In questo contesto, la Cassazione - nella recente pronuncia citata - ha rammentato che le sentenze della Corte di Giustizia dell’UE hanno efficacia vincolante, diretta e prevalente, sull'ordinamento nazionale, sicché non può prescindersi dall'interpretazione data dalla Corte Europa che, quale interprete qualificata del diritto dell'unione, indica il significato ed i limiti di applicazione delle norme. Difatti, nell'applicare il diritto interno, il giudice nazionale è tenuto ad una interpretazione per quanto possibile conforme alle finalità perseguite dal diritto dell'Unione nell'intento di conseguire il risultato prefissato dalla disciplina Eurounitaria conformandosi all’art. 288, comma 3, TFUE

La Suprema Corte ha così evidenziato di essersi già fatta interprete dei principi sopra riassunti, ribadendo, dal canto suo, che la retribuzione dovuta nel periodo di godimento delle ferie annuali comprende qualsiasi importo pecuniario che si pone in rapporto di collegamento all'esecuzione delle mansioni e che sia correlato allo status personale e professionale del lavoratore (cfr. Cass. 17 maggio 2019 n. 13425).

Anche con riguardo al compenso da erogare in ragione del mancato godimento delle ferie, pur nella diversa prospettiva cui l'indennità sostitutiva assolve, la Cassazione aveva affermato già in precedenza che la retribuzione da utilizzare come parametro debba comprendere qualsiasi importo pecuniario che si pone in rapporto di collegamento all'esecuzione delle mansioni e che sia correlato allo “status” personale e professionale del lavoratore (cfr. Cass, 30 novembre 2021 n. 37589).

Nello specifico caso affrontato, secondo la Suprema Corte, il giudice di merito si era attenuto a tali principi ed aveva proceduto, correttamente, ad una verifica ex ante della potenzialità dissuasiva dell’eliminazione di voci economiche dalla retribuzione erogata durante le ferie al godimento delle stesse, senza trascurare di considerare la pertinenza di tali compensi rispetto alle mansioni proprie della qualifica rivestita.

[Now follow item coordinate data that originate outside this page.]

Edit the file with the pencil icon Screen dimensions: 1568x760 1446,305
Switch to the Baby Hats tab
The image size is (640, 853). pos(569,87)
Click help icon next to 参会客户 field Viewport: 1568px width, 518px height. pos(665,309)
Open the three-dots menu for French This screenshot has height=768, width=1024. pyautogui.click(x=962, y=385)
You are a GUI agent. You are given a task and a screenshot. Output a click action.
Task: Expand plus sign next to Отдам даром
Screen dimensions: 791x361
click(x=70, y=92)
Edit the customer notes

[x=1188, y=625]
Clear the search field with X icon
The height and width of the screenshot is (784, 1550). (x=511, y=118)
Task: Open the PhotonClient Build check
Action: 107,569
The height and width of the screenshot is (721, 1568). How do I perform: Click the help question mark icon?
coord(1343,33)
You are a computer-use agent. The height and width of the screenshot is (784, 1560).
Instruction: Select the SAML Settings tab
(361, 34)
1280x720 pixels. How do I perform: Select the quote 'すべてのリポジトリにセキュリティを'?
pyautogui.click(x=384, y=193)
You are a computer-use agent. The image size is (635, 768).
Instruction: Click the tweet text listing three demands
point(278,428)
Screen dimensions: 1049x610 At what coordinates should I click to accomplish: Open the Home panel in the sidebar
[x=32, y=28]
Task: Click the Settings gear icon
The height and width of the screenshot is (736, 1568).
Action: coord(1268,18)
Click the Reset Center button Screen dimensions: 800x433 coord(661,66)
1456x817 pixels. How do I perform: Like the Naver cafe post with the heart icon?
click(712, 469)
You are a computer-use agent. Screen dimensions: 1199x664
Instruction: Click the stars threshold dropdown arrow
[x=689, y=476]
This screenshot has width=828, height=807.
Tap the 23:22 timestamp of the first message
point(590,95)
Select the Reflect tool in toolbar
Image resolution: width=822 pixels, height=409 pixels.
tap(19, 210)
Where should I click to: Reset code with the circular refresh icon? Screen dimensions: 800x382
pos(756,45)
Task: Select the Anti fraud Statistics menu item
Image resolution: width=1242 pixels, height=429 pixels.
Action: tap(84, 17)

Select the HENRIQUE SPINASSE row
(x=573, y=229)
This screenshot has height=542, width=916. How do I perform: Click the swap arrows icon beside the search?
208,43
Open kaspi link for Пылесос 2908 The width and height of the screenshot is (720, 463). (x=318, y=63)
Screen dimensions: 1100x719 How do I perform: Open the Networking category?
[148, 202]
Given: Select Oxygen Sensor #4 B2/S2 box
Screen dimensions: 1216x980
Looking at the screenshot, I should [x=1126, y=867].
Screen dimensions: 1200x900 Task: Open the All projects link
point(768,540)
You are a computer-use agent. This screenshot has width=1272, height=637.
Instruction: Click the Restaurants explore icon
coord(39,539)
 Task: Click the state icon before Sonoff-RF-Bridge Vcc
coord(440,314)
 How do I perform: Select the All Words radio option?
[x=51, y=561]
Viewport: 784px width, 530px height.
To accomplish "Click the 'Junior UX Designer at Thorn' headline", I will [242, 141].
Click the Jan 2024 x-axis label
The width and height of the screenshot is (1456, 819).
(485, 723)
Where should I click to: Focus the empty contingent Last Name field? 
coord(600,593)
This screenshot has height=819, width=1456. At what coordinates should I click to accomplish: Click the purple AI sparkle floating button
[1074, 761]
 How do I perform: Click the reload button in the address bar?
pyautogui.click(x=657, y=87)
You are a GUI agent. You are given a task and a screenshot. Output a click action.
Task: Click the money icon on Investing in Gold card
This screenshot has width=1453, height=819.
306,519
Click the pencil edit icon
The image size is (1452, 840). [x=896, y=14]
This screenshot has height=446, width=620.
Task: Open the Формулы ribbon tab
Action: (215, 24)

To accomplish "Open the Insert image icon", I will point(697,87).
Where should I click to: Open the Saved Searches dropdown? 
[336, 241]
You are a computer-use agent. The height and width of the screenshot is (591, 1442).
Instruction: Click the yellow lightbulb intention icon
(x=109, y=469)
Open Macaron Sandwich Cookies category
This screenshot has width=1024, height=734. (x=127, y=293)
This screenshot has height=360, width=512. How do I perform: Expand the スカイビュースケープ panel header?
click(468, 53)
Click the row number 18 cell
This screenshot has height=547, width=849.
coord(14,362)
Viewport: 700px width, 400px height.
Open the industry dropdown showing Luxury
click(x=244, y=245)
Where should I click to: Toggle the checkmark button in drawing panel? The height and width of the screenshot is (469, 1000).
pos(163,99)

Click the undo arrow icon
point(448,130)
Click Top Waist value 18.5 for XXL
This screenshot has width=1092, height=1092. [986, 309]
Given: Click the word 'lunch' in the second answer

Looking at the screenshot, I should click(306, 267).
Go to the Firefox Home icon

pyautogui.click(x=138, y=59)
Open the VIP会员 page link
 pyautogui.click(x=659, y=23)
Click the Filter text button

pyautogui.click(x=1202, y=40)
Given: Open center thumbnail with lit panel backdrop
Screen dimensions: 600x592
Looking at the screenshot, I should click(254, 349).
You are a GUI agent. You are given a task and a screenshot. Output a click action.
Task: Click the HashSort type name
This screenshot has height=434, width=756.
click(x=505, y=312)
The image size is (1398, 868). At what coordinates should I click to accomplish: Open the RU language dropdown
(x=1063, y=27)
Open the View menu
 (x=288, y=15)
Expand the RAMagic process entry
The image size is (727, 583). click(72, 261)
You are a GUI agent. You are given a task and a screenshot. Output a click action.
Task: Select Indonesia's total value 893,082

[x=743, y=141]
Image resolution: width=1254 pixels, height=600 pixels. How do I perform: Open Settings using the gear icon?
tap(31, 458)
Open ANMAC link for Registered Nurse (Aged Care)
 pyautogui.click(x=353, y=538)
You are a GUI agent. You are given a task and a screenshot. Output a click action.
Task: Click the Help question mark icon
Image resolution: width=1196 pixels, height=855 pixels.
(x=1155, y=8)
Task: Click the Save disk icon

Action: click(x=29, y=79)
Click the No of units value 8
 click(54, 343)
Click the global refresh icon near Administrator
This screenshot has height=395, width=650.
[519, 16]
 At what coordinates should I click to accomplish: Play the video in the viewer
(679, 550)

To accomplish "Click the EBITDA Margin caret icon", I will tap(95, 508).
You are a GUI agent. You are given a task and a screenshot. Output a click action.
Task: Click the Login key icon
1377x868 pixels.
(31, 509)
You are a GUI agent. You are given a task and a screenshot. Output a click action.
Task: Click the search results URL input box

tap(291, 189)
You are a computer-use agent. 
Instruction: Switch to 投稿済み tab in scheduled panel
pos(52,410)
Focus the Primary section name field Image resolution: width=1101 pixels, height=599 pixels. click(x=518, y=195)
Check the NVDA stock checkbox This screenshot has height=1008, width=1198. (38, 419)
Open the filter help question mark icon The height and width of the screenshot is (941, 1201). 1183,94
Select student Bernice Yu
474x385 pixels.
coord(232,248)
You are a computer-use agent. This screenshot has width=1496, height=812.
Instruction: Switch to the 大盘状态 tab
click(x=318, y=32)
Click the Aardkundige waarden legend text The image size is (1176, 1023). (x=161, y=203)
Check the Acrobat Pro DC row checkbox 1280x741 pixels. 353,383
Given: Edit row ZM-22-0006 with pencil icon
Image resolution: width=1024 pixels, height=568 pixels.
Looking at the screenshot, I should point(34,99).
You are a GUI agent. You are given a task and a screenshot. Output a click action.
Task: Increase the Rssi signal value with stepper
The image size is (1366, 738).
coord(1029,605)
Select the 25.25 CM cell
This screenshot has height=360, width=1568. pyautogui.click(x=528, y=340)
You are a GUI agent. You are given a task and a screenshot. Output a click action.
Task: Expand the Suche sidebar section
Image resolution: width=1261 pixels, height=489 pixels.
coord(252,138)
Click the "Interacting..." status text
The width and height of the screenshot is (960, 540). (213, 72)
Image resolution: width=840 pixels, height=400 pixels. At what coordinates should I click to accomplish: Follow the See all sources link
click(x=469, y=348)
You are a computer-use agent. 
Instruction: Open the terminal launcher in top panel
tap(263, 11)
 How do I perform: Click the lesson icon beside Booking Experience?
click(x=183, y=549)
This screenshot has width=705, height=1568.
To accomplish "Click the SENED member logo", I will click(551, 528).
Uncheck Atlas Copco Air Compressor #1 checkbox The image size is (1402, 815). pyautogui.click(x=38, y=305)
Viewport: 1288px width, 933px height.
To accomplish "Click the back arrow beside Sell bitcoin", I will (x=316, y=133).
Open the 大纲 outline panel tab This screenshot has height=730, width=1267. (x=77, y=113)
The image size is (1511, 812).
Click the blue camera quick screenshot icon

La Cassazione ha poi reputato plausibile, ed in linea con le indicazioni provenienti dalla Corte di Giustizia, l’interpretazione condivisa dalla Corte territoriale circa le norme collettive aziendali che regolavano gli istituti di cui era stata chiesta l'inclusione nella retribuzione feriale.

Il ricorso proposto dal datore di lavoro, che aveva criticato tale interpretazione, è stato rigettato.